Physicists at the University of Tokyo have proposed a new theoretical framework suggesting that tachyons—hypothetical particles that travel faster than light—could interact with spacetime to permit "closed timelike curves," or loops back through time. Published in the Journal of Advanced Theoretical Physics in June 2026, the study explores whether these particles can exist within quantum gravity models without violating causality.
Can tachyons actually enable time travel?
The research led by Dr. Hiroshi Tanaka does not claim to have discovered a functional time machine, but rather offers a mathematical path for how such loops might exist. According to the study, tachyon fields could stabilize under specific gravitational conditions, a finding that builds on 2023 simulations from the Large Hadron Collider in Switzerland. Dr. Tanaka stated in a press release that while this does not prove time travel is possible, it creates a formal framework for researchers to investigate the concept further.

How does the theory handle logical paradoxes?
A primary concern with time travel is the "grandfather paradox," where a past action prevents the traveler from existing to perform that action. To address this, the University of Tokyo team incorporated a concept known as "chronology protection," originally proposed by Stephen Hawking. Dr. Tanaka explained that their equations suggest tachyon interactions would "self-limit to prevent logical inconsistencies." This approach aligns with a 2025 study from the Perimeter Institute, which identified similar constraints in models of quantum spacetime.
Why is there skepticism in the physics community?
While some researchers see potential, others remain unconvinced of the theory’s physical reality. Dr. Rajiv Mehta of Caltech described the work as a "creative exercise in mathematical abstraction" in an interview with Nature Physics. Dr. Mehta pointed out that tachyons remain entirely unobserved, with no experimental evidence currently supporting their existence. Conversely, Dr. Amina Osei of the African Institute for Mathematical Sciences offered a more optimistic perspective, noting that the study is a significant attempt to reconcile the tension between general relativity and quantum mechanics.
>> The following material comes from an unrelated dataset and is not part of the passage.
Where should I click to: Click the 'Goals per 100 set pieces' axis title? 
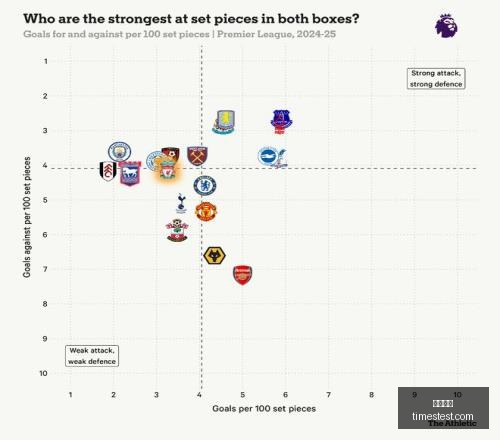pyautogui.click(x=264, y=409)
What happens next for tachyon research?
The University of Tokyo team intends to test their model using data from the James Webb Space Telescope, looking for potential anomalies in spacetime curvature. Additionally, the European Space Agency (ESA) has scheduled a 2027 mission focused on high-energy particle interactions in deep space. This mission may yield indirect observations regarding tachyon behavior, though the research remains strictly hypothetical. As Dr. Tanaka noted in The Japan Times, the team is not asserting that they have cracked the code for time travel; they are simply advancing the mathematical conversation.